▸ **WORK TO COMPLETE**
Return, unchanged, the lines of the records from the line containing "Given: Click the word 청구요금 in the heading" through the end of the records, with both of those lines included.

▸ **Element and text location data**
================================
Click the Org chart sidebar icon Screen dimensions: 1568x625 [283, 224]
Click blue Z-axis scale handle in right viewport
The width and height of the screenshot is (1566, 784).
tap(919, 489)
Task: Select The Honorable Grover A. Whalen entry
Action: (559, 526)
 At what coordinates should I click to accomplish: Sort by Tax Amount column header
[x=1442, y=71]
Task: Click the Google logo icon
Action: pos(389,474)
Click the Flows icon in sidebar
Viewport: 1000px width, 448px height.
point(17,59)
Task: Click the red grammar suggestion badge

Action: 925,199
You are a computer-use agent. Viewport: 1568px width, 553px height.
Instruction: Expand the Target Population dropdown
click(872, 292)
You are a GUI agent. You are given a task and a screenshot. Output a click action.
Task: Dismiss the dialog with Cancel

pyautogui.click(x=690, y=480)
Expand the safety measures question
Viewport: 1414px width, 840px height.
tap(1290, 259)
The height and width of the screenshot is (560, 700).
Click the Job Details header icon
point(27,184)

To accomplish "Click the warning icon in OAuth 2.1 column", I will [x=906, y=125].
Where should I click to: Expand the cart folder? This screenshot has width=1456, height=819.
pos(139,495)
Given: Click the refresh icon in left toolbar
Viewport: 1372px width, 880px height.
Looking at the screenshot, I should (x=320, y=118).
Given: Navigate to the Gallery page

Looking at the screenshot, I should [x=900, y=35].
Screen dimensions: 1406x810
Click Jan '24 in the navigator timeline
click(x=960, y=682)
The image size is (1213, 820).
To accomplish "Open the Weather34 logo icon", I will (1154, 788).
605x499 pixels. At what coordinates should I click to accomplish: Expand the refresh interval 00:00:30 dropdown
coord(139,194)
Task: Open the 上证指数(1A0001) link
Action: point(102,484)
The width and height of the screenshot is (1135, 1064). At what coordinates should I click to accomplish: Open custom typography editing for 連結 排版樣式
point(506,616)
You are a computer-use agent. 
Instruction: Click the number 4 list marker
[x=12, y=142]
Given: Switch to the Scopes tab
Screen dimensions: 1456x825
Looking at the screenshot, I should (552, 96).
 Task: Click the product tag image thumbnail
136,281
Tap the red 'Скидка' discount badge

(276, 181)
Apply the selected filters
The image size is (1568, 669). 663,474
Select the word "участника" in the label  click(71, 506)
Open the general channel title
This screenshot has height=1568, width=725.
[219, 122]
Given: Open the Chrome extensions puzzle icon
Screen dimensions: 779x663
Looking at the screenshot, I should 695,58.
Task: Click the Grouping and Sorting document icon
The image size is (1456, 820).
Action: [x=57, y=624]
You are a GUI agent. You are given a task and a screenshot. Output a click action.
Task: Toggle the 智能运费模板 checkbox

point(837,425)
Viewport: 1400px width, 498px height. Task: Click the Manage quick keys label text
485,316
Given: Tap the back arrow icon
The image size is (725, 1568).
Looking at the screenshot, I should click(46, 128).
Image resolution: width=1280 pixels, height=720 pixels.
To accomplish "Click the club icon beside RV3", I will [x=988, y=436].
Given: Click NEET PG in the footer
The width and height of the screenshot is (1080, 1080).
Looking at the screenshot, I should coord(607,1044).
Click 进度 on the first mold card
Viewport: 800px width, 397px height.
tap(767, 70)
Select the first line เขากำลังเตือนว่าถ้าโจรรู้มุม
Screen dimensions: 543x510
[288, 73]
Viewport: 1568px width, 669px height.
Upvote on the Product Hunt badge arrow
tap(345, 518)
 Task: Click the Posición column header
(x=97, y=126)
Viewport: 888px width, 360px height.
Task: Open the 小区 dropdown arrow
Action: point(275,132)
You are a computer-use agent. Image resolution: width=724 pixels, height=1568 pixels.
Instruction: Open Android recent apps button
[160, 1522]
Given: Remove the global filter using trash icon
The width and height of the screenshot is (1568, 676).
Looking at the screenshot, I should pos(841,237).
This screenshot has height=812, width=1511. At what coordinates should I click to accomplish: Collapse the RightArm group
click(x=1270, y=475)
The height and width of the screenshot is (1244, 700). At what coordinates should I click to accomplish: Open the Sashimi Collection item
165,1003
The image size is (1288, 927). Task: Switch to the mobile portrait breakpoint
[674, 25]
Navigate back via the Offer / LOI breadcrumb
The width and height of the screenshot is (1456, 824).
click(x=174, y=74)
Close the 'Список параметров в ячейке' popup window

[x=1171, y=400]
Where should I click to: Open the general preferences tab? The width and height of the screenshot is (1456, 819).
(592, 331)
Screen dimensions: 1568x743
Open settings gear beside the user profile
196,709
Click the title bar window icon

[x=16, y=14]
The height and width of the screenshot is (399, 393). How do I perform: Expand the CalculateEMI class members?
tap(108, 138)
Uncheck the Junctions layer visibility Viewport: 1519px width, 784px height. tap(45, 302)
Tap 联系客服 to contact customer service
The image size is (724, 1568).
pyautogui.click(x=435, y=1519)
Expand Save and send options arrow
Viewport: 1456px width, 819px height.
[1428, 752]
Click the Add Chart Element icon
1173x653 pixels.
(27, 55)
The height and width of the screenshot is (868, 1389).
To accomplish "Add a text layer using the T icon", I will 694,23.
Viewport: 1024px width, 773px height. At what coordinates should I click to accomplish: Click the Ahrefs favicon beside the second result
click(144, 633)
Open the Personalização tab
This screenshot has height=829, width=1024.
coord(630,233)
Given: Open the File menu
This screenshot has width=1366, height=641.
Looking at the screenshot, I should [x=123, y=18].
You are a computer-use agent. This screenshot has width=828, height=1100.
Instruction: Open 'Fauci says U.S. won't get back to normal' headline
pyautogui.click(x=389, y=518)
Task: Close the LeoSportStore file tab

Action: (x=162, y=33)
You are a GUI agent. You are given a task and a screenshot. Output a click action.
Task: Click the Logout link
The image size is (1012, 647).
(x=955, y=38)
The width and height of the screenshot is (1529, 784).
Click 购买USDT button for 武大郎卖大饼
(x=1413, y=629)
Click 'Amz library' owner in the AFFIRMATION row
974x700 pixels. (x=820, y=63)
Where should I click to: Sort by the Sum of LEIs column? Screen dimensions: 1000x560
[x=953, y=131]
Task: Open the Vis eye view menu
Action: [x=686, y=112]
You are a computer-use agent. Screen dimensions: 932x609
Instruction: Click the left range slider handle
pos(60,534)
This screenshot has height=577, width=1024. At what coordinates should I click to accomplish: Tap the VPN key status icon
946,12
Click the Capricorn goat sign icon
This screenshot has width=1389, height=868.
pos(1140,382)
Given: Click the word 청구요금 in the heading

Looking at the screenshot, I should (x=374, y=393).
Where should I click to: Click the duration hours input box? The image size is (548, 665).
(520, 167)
================================
▸ **CORRECT RESULT**
Given: Click the word 청구요금 in the heading

Looking at the screenshot, I should (x=374, y=393).
Where should I click to: Click the duration hours input box? The image size is (548, 665).
(520, 167)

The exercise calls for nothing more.